THE REQUEST:
In the commentary on the cricket ball-tampering scandal, who was left to carry out the tampering?

EXCERPTED PASSAGE:
+ + + +

Steve Smith and Cameron Bancroft say they will not appeal their bans from cricket.

Steve Smith and Cameron Bancroft say they will not appeal their bans from cricket. Photo: Getty

“Say it ain’t so, Steve.” That’s an adaptation of one of sport’s most famous quotes, supposedly uttered by a young fan on the steps of a Chicago courthouse after his baseball hero Joe Jackson admitted to helping throw the 1919 world series against Cincinnati.

Like a lot of good lines, it’s actually apocryphal, but it’s become nonetheless a byword for the shattering of dreams about heroes and sportsmanship.

This isn’t just a dark day for Australian cricket or sport. It’s a dark day for Australian values. And, for Australian cricket right now, it’s appropriate.

Because in a way we’ve all been betrayed over in Cape Town.

No, Australian captain Steve Smith and his band of not-so-merry men haven’t laid down and let their opponents win.

But they have, at the very least, trampled all over our self-image.

We like to see ourselves as hard but fair on the sporting field. But if the hard tag wasn’t already questionable, given some of our posturing and bullying in South Africa of late, the fair part, in light of the ball-tampering scandal, has now also proved to be rubbish.

It’s quite simple. We’re cheats.

Not that our guys seem to get it.

Even Cricket Australia chief executive James Sutherland, speaking on Sunday, seemed not to grasp the complete gravity of the situation.

It didn’t take emergency dashes to Cape Town or “working through processes” to establish what the culprits had already admitted. It needed an unequivocal condemnation of what transpired. And that wasn’t offered.

Certainly not in South Africa where under pressure, Smith, on his way to becoming our best Test batsman since Sir Donald Bradman and perhaps a great captain, has cracked and taken the low road, engineering and authorising a stupid ploy to deliberately tamper with the ball in a desperate bid to generate more reverse swing.

But it’s not just Smith. Incredibly, the entire Test team’s leadership group were immoral enough to back the plan, and stupid enough to think a score of cameras trained on their every move weren’t going to pick it up.

Worse, they didn’t even carry it out themselves.

That unsavoury duty was left to Cameron Bancroft, the greenest and arguably most expendable member of the Test team. Which doesn’t excuse him, either, but reflects even more poorly on his senior peers.

Even the obvious comparisons with another dark hour in Australian cricket, the infamous Trevor Chappell underarm incident in 1981, don’t do this justice.

+ + + +

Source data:
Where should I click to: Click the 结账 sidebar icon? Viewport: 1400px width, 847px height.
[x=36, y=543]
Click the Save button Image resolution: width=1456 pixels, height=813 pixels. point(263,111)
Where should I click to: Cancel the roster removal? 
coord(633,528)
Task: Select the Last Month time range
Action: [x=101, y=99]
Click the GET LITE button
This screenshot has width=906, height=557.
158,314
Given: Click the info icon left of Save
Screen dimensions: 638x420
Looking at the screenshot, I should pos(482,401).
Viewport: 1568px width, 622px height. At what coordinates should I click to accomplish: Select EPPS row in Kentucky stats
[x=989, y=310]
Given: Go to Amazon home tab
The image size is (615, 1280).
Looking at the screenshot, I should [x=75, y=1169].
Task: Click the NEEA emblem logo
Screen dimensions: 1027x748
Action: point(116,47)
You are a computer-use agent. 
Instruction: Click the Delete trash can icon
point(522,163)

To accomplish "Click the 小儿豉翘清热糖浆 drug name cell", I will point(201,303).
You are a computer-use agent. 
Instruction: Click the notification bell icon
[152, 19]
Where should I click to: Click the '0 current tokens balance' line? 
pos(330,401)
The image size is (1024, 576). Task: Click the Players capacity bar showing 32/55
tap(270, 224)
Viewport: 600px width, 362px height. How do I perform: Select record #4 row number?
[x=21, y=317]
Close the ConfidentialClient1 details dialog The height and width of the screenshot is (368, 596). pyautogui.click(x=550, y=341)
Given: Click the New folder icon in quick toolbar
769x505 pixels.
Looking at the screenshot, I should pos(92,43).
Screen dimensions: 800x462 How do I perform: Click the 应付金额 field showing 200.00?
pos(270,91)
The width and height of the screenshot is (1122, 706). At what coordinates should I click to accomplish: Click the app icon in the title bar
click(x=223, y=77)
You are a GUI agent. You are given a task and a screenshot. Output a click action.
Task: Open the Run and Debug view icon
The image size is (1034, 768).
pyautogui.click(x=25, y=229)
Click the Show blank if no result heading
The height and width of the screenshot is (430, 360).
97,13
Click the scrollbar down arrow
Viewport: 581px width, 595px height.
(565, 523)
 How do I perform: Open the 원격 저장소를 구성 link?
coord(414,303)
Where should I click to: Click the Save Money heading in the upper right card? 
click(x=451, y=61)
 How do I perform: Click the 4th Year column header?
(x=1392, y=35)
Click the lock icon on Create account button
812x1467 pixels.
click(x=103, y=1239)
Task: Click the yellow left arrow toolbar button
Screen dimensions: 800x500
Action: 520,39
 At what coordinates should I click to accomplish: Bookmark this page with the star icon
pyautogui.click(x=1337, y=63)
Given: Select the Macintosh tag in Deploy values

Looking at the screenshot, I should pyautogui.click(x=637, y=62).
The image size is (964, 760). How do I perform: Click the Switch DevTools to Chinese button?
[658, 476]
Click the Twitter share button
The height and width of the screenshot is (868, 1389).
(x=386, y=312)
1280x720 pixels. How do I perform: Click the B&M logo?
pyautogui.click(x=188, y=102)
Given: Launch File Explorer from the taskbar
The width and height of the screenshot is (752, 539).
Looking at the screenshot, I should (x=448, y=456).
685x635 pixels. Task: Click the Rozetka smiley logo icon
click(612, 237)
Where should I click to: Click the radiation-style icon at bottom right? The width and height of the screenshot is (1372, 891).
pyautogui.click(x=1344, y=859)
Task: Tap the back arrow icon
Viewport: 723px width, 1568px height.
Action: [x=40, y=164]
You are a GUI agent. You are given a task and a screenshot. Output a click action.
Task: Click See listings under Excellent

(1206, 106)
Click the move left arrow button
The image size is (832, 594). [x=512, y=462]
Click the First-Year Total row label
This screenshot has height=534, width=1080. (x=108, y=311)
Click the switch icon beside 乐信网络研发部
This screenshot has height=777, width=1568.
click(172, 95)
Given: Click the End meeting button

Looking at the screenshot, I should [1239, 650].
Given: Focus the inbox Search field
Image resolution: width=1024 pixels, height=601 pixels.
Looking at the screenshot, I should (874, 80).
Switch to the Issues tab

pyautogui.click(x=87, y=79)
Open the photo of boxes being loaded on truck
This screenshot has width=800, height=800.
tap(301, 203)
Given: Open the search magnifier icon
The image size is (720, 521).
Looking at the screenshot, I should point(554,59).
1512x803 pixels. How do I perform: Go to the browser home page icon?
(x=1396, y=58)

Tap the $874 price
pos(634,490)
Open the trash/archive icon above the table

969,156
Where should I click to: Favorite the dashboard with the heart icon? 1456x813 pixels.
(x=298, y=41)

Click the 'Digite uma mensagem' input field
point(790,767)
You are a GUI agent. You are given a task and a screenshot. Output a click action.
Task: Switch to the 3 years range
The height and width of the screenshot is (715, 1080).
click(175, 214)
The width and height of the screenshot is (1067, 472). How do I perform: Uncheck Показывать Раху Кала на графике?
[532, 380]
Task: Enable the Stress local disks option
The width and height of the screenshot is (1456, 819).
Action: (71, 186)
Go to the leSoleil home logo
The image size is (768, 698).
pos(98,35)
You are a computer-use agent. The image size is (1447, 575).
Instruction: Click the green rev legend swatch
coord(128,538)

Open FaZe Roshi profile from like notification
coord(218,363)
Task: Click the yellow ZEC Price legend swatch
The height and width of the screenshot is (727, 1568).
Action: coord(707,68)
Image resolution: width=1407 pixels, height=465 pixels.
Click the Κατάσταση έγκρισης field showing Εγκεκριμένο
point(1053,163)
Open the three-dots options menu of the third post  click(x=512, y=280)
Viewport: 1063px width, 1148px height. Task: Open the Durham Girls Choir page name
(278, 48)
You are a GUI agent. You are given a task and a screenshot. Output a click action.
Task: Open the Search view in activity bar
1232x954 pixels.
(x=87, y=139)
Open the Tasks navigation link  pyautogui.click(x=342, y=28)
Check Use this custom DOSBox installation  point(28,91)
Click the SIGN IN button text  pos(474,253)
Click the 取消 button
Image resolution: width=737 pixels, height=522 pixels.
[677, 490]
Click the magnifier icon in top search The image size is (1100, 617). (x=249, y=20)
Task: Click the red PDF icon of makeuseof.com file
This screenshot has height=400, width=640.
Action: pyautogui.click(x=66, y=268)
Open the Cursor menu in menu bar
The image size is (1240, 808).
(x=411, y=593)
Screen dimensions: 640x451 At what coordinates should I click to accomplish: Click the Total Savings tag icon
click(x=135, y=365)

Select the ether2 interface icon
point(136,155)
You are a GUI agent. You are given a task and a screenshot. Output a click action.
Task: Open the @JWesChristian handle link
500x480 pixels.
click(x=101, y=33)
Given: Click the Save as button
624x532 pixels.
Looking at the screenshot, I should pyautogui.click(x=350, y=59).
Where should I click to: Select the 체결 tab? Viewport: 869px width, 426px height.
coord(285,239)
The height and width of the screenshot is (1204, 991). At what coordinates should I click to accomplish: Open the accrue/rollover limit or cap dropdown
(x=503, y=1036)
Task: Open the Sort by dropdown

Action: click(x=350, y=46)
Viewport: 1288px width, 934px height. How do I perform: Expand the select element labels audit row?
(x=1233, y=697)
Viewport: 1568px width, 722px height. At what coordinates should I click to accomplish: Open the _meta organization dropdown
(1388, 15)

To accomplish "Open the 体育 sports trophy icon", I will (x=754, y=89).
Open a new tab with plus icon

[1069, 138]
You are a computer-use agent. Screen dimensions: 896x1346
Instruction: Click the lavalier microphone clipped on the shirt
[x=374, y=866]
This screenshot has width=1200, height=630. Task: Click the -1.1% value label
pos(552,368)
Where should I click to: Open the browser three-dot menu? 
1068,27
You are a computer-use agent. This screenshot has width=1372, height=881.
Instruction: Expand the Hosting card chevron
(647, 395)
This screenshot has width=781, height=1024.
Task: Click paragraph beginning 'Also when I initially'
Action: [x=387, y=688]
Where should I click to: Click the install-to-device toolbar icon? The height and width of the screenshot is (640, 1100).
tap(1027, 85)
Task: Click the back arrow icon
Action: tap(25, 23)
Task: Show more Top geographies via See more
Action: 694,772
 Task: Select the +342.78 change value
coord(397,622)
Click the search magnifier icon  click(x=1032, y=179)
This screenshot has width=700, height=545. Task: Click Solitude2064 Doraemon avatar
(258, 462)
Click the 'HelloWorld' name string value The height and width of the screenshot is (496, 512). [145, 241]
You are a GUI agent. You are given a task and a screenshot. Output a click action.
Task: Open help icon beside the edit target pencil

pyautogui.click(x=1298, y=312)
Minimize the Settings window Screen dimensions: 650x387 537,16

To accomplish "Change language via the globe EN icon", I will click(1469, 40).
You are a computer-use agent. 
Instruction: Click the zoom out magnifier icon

+ + + +

PROBLEM SOLUTION:
Cameron Bancroft, the greenest and arguably most expendable member of the Test team.